【書籍化作品】自宅にダンジョンが出来た。

なつめ猫

生贄の祭壇(5)第三者side




「とにかく駄目よ? 何か、あってからじゃ遅いのよ?」
「――で、でも……」

 尚の事食い下がろとしてくる佐々木望。
 そんな娘に近づき両肩に手を置く香苗。

「通信機器の故障なのでしょう? それなら、鳩羽村ダンジョンの難易度は、そんなに高くないって日本ダンジョン探索者協会は発表しているのだから、強いモンスターが出てきたといっても、それほどではないでしょう?」
「そんな事ないと思う……。

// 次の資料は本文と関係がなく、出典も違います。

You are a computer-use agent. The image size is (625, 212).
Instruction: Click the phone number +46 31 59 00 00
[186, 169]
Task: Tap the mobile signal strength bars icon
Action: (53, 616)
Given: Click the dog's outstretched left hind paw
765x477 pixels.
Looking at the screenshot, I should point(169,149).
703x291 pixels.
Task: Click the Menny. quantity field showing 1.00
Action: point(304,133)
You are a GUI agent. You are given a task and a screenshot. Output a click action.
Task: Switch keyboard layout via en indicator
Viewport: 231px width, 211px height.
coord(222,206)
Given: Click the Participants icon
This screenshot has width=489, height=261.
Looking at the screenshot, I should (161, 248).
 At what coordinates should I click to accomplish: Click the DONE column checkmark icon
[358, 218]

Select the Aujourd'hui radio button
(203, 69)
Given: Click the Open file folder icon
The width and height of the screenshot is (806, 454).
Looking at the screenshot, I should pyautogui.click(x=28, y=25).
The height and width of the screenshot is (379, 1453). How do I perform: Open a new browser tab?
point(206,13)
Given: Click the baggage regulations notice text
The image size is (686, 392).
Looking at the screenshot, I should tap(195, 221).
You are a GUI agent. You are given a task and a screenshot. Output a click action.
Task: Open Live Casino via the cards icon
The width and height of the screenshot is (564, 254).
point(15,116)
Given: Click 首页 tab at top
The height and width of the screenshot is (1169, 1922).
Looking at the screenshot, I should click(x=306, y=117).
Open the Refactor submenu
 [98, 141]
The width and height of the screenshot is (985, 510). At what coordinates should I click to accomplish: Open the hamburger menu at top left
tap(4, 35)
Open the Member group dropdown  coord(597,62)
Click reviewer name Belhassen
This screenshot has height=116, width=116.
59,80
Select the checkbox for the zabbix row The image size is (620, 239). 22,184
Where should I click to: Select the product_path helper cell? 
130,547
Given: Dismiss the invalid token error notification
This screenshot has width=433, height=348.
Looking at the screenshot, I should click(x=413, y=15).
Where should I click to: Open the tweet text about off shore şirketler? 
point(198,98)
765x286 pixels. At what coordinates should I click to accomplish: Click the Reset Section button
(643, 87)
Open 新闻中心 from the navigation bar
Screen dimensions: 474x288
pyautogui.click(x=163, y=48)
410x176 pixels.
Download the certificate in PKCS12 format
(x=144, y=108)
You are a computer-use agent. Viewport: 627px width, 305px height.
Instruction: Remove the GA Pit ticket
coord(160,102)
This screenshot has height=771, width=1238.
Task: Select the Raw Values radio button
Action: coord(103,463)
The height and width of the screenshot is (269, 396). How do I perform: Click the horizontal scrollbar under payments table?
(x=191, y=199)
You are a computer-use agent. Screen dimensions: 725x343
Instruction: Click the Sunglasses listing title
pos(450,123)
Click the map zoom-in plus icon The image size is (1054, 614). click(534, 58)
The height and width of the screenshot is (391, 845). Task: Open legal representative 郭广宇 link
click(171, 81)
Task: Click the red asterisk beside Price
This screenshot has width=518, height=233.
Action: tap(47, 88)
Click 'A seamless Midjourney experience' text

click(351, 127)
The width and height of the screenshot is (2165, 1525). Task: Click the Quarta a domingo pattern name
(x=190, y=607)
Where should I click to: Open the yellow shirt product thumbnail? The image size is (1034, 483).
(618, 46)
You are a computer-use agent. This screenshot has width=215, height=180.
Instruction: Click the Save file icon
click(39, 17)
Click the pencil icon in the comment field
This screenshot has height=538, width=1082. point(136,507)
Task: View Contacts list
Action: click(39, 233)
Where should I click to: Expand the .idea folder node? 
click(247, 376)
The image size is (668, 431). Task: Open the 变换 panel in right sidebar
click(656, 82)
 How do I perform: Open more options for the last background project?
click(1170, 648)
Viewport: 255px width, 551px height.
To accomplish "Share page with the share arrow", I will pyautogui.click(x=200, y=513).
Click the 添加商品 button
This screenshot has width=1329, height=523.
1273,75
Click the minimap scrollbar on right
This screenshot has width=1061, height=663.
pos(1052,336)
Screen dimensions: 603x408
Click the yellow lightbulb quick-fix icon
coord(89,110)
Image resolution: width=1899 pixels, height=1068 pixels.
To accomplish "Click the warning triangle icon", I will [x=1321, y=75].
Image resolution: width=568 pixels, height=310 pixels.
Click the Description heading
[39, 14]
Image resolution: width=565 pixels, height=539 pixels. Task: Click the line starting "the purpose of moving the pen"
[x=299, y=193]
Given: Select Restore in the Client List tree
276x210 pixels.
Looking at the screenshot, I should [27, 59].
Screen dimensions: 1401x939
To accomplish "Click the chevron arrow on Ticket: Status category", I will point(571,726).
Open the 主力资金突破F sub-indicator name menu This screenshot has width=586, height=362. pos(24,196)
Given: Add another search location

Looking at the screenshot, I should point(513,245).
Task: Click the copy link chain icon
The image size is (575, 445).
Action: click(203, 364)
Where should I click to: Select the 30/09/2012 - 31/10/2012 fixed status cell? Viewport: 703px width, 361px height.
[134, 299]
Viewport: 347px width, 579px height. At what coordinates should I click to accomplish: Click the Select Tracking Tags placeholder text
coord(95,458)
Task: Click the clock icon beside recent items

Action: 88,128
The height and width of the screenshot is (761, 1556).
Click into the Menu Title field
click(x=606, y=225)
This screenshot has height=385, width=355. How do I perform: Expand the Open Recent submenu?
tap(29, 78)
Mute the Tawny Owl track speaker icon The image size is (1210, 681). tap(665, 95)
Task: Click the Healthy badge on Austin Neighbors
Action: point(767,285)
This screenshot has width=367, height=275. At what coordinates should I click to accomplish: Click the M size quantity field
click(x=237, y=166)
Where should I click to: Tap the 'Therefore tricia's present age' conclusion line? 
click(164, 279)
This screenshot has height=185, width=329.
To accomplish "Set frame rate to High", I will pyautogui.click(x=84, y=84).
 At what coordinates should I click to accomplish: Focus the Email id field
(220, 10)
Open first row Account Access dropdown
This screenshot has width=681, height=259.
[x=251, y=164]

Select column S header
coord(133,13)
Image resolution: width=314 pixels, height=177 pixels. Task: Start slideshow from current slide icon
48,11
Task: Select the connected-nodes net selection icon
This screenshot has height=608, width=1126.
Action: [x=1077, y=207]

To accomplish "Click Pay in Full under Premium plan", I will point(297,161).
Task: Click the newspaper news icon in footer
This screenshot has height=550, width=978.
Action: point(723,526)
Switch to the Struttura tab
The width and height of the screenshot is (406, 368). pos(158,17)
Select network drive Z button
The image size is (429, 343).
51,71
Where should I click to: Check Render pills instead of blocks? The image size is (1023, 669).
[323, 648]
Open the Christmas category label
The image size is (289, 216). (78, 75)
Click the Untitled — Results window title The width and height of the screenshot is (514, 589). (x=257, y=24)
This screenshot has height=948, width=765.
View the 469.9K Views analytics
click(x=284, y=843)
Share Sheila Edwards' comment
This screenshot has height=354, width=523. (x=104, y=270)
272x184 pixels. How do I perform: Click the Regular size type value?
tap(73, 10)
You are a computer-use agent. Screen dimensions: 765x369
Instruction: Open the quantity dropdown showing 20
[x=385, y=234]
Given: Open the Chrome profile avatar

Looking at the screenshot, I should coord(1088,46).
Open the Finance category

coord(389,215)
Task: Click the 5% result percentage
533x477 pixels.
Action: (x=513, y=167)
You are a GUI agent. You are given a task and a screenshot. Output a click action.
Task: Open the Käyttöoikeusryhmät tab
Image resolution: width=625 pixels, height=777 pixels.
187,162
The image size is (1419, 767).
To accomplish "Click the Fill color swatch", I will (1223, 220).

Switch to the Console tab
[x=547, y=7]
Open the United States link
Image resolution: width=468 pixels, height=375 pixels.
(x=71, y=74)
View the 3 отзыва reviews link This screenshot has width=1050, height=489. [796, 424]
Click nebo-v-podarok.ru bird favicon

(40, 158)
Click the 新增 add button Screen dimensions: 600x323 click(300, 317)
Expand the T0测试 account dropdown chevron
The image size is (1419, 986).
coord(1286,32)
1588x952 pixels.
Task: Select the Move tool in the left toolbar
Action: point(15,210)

だって、職員が対応できないモンスターって、かなり強いと思うから……、だから私のところに頼みに来たと思うし」

 尚のこと食い下がってくる娘に、香苗は心の内側で何かあるのだと察してしまう。
 
「もしかしてダンジョンに誰か親しい人がいるの?」

 母として――、そして女として確証めいたモノを感じ取った香苗は、娘の望に対して問いただす。
 それに対して、望も小さく頷く。

「――そう……」

 言葉では説得できない何かがあるのだと直感した香苗は小さく溜息をつく。
 それと同時に、スタッフルームには職員が居る事に気が付き、小さく咳をつくと――、無言で娘の手を掴み、スタッフルームから出ると旅館の裏手まで小走りで向かい――、到着。
 誰も居ないことを確認したところで――、

「それで、本当は何があったの?」

 問いかける香苗の視線は、真剣そのもの。
 本当のことを言いなさい! と、言わんばかりであった。
 その為に、佐々木望も――、

「先輩が……、山岸さんが相沢先輩と一緒にダンジョンに潜ったみたいなの」
「相沢って……、この前――、旅館まで直人さんを連れてきた?」
「うん……」

 山岸直人を、相沢が車で連れてきたことを母親が知っていた事に驚いた佐々木望は小さく呟き肯定する。
自分達が仲違いをしていることを、母親が知っていたことを驚きながら。

「お母さんは知っていたの?」
「――え? 貴女と山岸さんが喧嘩をしていたこと?」
「……う、うん……」
「それは知っていたわよ? 何年、旅館の経営をしてきたと思うの? 従業員の機微に鈍感だとやっていられないわよ?」
「そうなの?」
「そうよ……、それよりも困ったわね」
「――え?」
「貴女も相沢さんのお宅の事情は知っているわよね?」
「たしか……旦那さんが蒸発したって……」

 実家に戻って来たばかりで――、尚且つ旅館の仕事に専念していた佐々木望にとって――、鳩羽村の事情は大まかでしか理解は出来ていなかった。
 それは、先輩の相沢の家の事に関しても同じで――、

「正確には違うのよね」
「違う?」
「そう。相沢さんの家の旦那さんは兼業の冒険者だったらしいんだけどね……ダンジョン内で行方不明になったって噂があるのよ? 実際、相沢さんの奥さんは旦那さんを探す為に何度もダンジョンに潜っていたみたいだから……」
「それって……」
「山岸さんは、人からの頼みを断れないって感じでしょう? 旅館の再建に尽力してくれているのも、彼が望を助けたいからって理由だからだと思うから」
「――う、うん……」

 母親の言葉に頷く佐々木の頬は赤い。

「そうすると、彼が相沢さんに旦那さんを探す依頼をして受けた可能性は非常に高いのよね」

 そういう事情なら先輩なら頼みを受けるかも知れないと考える望。
 ただ――、それは宮本あきらの話を肯定することに繋がる。

「やっぱり私!」
「どうしてもいくの?」
「うん……。すぐに戻ってくるから!」
「はぁ……」

 本当は行かせたくないと思うのは親心。
 それに佐々木家本家と鳩羽村支部の関係性も公然の秘密となっている事を知っている香苗は、どうしたらいいものかと溜息をついた。

「わかったわ。言ってきなさい。――でも、絶対に危険なことはしないのよ?」
「うん。ごめんなさい」
「いいわ。しばらくダンジョンアイテムについては金庫に入れておくから」

 母親の許可を得た佐々木望は首肯すると、宮本あきらが待っている旅館の駐車場へと急いだ。